Upload your ATAC Seq data

1

Navigate to the Latch Data tab on the left panel.

Use the ‘Upload’ modal found on the top right, and upload your raw .fastq or .fastq.gz files to Latch Data with the upload modal. Alternatively, you can also use the command line interface to upload your data.

Set up sample sheet on Latch Registry

  1. Navigate to the Latch Registry tab on the left panel
  2. Create a new table.
1

Create a new table.

2

Bulk import sequencing run.

Navigate to import and select Bulk Import Sequencing Run and navigate to the directory containing sequencing data.

3

Automatically parse sample names.

4

Create Samplesheet

Create a samplesheet and add a column to include replicate numbers

Launch NFCore/ATACSeq Workflow

  1. Navigate to the Latch Workflows tab on the left panel.

  2. Choose the ‘nf-core/atacseq’ workflow in ‘All Workflows’ or My Workflows’ (if you have added it).

  3. Import rows from the registry.

  4. Specify the reference genome. Choose from the latch-verified custom reference genome or input your own reference genome.

    1

    Latch Verified Reference Genome

    2

    Custom Reference Genome

  5. Specify the aligner used to align reads to the reference genome.

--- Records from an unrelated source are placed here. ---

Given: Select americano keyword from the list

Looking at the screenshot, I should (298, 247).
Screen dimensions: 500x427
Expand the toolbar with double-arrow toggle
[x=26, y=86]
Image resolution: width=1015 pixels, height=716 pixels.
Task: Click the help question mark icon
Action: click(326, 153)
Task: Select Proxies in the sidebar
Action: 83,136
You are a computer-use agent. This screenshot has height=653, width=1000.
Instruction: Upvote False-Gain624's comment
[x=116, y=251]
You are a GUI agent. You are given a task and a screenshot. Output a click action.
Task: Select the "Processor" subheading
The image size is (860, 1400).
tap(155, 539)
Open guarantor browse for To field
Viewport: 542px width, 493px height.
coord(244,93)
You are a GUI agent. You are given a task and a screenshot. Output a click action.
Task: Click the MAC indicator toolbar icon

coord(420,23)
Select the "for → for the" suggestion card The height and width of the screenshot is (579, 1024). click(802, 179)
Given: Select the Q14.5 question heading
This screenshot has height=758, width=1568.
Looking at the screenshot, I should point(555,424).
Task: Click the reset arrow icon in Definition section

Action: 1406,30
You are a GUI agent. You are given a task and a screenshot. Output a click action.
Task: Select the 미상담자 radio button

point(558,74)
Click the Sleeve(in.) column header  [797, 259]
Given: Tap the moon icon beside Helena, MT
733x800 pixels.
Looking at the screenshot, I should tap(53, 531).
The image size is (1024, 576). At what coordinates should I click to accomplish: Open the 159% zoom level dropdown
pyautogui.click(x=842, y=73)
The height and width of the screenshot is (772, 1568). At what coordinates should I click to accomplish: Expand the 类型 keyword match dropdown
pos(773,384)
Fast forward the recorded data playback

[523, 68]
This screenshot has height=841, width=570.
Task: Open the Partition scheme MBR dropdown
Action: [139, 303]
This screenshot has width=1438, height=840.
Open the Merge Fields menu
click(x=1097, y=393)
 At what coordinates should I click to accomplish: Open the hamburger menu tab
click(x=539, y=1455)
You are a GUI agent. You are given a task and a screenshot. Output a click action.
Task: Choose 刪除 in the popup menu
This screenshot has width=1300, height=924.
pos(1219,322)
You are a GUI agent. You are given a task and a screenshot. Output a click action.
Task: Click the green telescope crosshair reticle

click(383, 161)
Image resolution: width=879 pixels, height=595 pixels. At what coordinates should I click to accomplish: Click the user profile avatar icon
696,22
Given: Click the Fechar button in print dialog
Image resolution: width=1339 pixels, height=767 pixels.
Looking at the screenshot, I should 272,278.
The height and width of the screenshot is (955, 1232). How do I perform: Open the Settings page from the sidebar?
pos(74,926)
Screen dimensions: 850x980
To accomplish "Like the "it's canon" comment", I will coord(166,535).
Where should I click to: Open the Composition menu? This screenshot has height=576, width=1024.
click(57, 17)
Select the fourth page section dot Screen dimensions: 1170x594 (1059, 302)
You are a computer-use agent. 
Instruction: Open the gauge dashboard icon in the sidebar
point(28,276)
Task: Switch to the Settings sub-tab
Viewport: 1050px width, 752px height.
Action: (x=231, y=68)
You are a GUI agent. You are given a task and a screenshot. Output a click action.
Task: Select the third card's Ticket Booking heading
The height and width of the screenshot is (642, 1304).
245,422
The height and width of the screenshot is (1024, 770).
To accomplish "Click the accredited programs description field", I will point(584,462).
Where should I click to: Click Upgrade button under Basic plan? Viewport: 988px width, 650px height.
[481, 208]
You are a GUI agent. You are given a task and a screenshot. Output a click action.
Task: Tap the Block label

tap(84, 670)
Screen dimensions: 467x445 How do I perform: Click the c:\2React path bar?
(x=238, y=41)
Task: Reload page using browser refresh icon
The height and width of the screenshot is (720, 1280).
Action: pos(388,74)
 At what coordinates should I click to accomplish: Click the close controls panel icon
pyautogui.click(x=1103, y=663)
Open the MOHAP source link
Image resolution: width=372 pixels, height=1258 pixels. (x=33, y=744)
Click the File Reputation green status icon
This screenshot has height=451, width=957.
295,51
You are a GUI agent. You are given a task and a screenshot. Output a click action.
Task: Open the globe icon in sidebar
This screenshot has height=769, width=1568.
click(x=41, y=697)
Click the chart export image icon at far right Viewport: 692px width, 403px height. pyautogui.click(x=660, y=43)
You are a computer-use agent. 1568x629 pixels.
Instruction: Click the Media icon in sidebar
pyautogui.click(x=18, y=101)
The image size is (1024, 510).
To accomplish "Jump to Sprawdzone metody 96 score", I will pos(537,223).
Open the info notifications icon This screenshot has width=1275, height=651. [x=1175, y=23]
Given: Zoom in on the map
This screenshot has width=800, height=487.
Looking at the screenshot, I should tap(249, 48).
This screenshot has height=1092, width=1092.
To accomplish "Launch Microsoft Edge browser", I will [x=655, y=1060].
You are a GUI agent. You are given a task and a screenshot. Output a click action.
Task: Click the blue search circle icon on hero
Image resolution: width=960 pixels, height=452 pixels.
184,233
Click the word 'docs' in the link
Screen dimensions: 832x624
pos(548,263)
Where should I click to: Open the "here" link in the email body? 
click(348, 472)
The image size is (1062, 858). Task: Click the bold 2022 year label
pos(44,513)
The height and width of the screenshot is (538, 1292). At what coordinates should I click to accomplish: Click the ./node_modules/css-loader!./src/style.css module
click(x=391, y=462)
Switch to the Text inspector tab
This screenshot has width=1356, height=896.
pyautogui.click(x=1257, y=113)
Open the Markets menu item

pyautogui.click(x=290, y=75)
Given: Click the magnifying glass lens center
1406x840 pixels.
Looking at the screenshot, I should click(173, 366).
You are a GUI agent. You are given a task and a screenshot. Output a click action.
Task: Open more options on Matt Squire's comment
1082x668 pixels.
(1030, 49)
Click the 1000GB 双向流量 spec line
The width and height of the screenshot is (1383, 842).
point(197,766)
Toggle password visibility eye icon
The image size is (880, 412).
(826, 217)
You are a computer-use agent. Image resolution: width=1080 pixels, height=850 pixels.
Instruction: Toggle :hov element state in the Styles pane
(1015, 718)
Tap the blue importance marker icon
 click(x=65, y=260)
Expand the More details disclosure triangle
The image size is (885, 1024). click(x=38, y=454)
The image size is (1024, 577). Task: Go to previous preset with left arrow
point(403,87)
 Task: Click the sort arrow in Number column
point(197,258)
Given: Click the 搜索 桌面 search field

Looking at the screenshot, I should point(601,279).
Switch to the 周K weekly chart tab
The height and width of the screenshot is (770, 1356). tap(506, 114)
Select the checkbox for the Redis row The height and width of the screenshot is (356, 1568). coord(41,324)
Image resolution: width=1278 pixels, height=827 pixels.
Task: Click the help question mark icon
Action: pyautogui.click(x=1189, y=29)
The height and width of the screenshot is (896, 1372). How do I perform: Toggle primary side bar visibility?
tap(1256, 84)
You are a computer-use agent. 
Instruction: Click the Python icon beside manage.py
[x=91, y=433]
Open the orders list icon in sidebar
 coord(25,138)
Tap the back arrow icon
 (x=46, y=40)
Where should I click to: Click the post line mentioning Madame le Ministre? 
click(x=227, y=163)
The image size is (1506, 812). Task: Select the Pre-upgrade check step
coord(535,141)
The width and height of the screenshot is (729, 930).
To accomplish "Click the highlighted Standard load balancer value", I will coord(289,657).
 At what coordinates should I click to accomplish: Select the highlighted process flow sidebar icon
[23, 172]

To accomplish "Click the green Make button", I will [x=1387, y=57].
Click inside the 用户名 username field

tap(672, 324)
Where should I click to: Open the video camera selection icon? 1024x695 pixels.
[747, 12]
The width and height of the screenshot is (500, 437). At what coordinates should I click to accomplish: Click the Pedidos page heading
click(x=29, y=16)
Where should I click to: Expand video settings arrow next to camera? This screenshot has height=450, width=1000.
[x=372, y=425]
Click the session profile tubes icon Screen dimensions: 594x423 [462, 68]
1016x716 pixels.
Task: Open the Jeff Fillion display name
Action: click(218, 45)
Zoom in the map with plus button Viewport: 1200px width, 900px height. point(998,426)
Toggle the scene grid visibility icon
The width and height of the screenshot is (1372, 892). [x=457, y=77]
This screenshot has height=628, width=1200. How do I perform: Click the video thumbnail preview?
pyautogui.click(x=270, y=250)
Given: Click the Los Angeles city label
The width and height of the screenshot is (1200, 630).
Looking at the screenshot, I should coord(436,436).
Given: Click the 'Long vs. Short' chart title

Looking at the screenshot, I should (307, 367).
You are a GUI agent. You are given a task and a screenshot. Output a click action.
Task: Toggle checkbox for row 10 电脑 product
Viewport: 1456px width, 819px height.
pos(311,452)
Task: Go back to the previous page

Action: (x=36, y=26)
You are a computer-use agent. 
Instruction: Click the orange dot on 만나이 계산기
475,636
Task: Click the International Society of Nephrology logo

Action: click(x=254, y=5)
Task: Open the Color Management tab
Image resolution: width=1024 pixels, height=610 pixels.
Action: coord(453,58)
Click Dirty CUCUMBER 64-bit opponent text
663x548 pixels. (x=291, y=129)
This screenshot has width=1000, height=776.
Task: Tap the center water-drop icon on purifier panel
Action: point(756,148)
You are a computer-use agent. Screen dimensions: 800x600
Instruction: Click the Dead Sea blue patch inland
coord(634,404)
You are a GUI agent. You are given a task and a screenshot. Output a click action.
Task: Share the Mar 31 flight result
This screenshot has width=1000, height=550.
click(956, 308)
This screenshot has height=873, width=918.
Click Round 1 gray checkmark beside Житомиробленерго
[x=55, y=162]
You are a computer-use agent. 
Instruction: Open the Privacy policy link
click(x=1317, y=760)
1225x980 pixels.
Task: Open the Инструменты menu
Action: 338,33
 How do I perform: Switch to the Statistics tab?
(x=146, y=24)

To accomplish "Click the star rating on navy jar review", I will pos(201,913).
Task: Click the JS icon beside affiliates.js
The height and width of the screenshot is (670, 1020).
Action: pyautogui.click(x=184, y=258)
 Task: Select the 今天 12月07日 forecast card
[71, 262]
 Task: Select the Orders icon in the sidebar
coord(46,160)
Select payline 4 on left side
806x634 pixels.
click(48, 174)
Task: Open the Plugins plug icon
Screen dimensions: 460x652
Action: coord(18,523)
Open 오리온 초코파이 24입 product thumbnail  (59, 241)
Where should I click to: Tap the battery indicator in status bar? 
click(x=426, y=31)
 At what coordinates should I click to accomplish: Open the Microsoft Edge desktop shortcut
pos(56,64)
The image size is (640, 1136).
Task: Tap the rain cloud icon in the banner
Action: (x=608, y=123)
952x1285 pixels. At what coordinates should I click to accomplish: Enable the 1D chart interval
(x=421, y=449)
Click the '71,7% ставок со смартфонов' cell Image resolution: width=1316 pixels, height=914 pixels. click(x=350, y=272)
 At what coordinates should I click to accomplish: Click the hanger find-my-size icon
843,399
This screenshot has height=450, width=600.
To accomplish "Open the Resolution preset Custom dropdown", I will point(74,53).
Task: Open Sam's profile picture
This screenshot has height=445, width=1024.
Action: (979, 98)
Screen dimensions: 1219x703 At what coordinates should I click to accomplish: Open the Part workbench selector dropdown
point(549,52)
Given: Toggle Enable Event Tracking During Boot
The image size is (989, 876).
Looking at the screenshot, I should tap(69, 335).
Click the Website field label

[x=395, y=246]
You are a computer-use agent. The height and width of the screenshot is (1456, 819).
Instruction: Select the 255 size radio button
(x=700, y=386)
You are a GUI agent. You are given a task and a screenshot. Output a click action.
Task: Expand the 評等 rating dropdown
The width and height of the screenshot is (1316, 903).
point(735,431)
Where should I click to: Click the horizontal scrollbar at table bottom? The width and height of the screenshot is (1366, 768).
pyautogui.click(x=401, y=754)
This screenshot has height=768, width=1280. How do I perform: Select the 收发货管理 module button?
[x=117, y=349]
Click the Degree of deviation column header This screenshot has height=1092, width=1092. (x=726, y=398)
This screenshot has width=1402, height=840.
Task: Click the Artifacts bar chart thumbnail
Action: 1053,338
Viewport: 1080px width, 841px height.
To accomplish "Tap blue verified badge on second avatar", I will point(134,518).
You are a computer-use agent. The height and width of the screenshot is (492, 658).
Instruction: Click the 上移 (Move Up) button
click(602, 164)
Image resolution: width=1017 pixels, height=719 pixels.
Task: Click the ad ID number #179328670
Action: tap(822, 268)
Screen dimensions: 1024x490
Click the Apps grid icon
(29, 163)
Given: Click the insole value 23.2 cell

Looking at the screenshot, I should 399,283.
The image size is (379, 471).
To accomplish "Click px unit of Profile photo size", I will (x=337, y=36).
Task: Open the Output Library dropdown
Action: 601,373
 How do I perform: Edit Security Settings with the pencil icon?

  6. Specify options used to run MACS2, which is a peak calling software.

  7. After configuring the workflow parameters, hit launch workflow

Results from running the NFCore/ATACSeq workflow

Key Takeaways

  1. The results from the ATAC Seq library preparation are available in the [output directory]/[run name] on ldata
  2. The workflow produces alignments, peak files, bigwig files that can loaded into IGV, and peak annotations with HOMER.
  3. Sample level analysis can be found at,
    • The peak files are found at [output directory]/[run name]/[aligner name]/merged_replicate/macs2/broad_peak/[sample id].mRp.clN_peaks.xls
    • The peak annotations are found at [output directory]/[run name]/[aligner name]/merged_replicate/macs2/broad_peak/[sample id].mRp.clN_peaks.annotatePeaks.txt
    • The bigwig files that can be viewed with IGV can be at [output directory]/[run name]/[aligner name]/merged_replicate/macs2/bigwig/[sample id].mRp.clN.bigWig
  4. Replicate level analysis can be found at,
    • The peak files are found at [output directory]/[run name]/[aligner name]/merged_replicate/macs2/bigwig/[sample id].mRp.clN_peaks.xls
    • The peak annotations are found at [output directory]/[run name]/[aligner name]/merged_replicate/macs2/bigwig/[sample id].mRp.clN_peaks.annotatePeaks.txt
    • The bigwig files that can be viewed with IGV can be at [output directory]/[run name]/[aligner name]/merged_replicate/macs2/bigwig/[sample id].mRp.clN.bigWig
  5. Results from running differential accessibility analysis can be found here at,
    • Results from PCA can be found here at, [output directory]/[run name]/[aligner name]/merged_library/macs2/broad_peak/consensus/deseq2/consensus_peaks.mLb.clN.pca.vals.txt
    • The PCA distance matrix is available here at, [output directory]/[run name]/[aligner name]/merged_library/macs2/broad_peak/consensus/deseq2/consensus_peaks.mLb.clN.sample.dists.txt

Supplementary Results

  1. The intermediate alignments, fastqc reports, multiqc reports, genome information, and the trimmed read information is available here at, [output directory]/[run name]/[aligner name], [output directory]/[run name]/fastqc, [output directory]/[run name]/genome, [output directory]/[run name]/multiqc, and [output directory]/[run name]/trimgalore
  2. The pipeline also creates two other directories namely [output directory]/[run name]/R_Plots and [output directory]/[run name]/cov_parquet/ that hosts the data matrices required for plotting results with the Latch Verified ATACSeq Plots layout.

Sample registry tables

Further, the workflow creates a table in the registry with the run name within the project “ATAC_Seq_Results”. This table carries data tables computed as a part of the workflow that can be loaded with the verified ATAC Seq plots layout, which helps visualize the results from the workflow.

Plotting Layout

  1. Create a new plotting template by choosing the Verified ATAC Seq Plots Layout from the list of available plots layout,

  2. Load the data matrices by loading the registry table created as a part of the workflow,

  3. The plotting layout automatically loads all the dataframes needed to make plots and produces the following plots.

  4. The plotting layout further makes it very easy to visualize peaks across samples, and provides functionality to search by genes and chromosomes.